São Jorge da Mina e a Costa do Ouro

São Jorge da Mina e a Costa do Ouro é mais um artigo especial para este site de José Alfredo Vidigal Pontes*.

Gravura de São Jorge da Mina
Vista do Castelo da Mina pelo lado noroeste a partir do rio (Atlas Blaeu van der Hem, séc. XVII). Ilustração, www.civilizacoesafricanas.blogspot.com.

O ouro da Guiné

Auspiciosamente, a boa nova durante o processo de expansão portuguesa na direção da costa africana meridional ao longo do século 15 foi uma importante descoberta feita por dois jovens navegadores.  Ou seja: João de Santarém e Pedro de Escobar tomam conhecimento da presença de ouro na região do atual rio Pra, em Gana.

Gana em verde.

Diante disto, toda essa costa hoje correspondente ao sul do Senegal até o Benim era chamada de Costa da Guiné. Então, passa então a ser conhecida como Costa do Ouro e cobiçada por outros navegadores, sobretudo por Castela, a partir de 1471.
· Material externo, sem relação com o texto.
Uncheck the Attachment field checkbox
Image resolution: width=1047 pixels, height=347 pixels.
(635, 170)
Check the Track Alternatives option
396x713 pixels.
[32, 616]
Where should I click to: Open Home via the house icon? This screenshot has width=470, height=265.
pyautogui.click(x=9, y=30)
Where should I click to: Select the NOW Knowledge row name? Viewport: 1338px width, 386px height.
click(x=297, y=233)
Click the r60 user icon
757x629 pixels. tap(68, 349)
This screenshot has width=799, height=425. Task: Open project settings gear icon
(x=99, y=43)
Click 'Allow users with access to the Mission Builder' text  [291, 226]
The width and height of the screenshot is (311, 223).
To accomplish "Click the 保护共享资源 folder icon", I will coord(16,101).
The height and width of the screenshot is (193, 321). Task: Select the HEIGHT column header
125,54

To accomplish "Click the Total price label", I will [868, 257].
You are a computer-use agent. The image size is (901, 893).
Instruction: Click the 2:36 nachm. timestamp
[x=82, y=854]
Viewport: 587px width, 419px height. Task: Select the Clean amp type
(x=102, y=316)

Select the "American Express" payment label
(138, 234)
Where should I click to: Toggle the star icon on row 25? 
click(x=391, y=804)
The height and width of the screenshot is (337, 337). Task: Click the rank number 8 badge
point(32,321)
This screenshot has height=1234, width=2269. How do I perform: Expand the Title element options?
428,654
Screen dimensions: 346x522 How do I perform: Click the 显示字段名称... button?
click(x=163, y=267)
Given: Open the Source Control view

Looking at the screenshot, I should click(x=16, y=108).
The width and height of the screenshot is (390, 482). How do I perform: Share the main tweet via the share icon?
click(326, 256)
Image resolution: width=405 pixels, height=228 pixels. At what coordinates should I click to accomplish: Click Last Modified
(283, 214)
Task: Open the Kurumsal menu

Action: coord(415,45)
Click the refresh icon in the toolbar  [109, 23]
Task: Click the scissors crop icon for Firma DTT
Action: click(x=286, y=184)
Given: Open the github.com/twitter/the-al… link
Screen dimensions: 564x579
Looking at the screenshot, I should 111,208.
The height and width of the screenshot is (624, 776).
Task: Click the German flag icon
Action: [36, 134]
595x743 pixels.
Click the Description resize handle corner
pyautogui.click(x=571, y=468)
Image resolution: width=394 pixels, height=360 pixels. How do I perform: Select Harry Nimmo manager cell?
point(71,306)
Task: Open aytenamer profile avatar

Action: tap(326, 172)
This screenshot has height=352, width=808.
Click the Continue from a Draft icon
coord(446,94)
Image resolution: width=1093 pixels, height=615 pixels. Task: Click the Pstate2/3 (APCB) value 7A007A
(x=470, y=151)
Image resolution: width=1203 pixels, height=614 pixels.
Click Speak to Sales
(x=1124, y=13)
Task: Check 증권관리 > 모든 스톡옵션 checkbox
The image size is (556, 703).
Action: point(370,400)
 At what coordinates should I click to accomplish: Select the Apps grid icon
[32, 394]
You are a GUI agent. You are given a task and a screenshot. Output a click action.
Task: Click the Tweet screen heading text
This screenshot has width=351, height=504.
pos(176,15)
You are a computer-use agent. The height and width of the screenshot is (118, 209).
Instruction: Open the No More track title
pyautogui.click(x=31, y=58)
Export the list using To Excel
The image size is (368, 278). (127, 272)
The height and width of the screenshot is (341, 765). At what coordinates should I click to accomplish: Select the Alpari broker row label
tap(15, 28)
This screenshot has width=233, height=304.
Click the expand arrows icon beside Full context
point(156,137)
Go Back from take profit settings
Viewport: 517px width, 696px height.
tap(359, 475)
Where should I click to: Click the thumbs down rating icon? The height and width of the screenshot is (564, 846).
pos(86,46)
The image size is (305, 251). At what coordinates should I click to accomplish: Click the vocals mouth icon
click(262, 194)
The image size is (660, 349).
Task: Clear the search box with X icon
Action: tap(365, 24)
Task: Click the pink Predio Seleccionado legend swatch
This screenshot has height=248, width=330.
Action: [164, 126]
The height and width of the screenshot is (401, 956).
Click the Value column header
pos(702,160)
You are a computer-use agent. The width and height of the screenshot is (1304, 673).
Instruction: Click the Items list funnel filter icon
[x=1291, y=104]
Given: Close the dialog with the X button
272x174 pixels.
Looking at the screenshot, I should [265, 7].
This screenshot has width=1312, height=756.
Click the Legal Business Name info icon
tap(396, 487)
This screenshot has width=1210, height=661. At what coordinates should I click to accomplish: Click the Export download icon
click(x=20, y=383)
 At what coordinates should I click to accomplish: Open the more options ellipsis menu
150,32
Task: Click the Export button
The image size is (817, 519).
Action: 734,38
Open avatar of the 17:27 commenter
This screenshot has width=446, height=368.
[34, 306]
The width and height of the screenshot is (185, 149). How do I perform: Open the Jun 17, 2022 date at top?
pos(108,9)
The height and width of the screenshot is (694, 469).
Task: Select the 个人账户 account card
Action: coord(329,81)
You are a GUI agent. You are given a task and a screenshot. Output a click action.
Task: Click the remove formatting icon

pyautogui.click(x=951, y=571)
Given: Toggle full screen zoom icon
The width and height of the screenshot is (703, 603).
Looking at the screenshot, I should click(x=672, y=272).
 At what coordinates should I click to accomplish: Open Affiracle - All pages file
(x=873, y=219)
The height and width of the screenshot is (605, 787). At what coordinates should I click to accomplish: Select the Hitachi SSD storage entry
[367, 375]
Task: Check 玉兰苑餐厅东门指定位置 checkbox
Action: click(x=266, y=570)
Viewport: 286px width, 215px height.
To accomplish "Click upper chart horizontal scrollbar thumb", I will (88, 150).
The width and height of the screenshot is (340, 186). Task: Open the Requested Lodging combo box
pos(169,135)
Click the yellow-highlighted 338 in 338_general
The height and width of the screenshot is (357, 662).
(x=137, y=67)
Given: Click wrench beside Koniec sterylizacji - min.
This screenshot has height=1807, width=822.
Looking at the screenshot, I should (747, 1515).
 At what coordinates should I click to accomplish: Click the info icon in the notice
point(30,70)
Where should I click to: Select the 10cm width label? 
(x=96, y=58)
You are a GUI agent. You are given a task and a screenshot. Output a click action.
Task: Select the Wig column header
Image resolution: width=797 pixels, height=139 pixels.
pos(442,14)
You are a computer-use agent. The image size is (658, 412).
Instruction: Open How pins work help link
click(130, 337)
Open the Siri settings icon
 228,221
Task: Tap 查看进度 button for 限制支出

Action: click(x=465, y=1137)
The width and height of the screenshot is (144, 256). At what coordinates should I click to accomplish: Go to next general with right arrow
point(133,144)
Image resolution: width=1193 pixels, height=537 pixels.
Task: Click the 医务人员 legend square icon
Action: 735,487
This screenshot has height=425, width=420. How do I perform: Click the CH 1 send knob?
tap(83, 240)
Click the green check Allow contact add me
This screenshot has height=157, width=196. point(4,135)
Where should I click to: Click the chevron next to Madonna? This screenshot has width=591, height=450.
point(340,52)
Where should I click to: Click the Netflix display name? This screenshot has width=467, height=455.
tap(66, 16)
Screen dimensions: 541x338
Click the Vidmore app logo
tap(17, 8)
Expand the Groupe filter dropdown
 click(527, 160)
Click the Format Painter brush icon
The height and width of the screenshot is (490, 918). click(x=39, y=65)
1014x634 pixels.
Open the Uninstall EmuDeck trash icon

Carta náutica de Fernão Vaz Dourado, da África ocidental extraída do atlas náutico de 1571, pertencente ao Arquivo Nacional da Torre do Tombo, em Lisboa. Ilustração, www.civilizacoesafricanas.blogspot.com.

A ameaça castelhana

Sem dúvida, Isabel, a rainha de Castela, estava empenhada em explorar as costas africanas, cumprindo desejo antigo de seu pai, D. João II. Desta forma, em agosto de 1475 ela emite um documento oficial reivindicando o direito de explorar e comerciar com as costas africanas ao sul do Cabo Bojador.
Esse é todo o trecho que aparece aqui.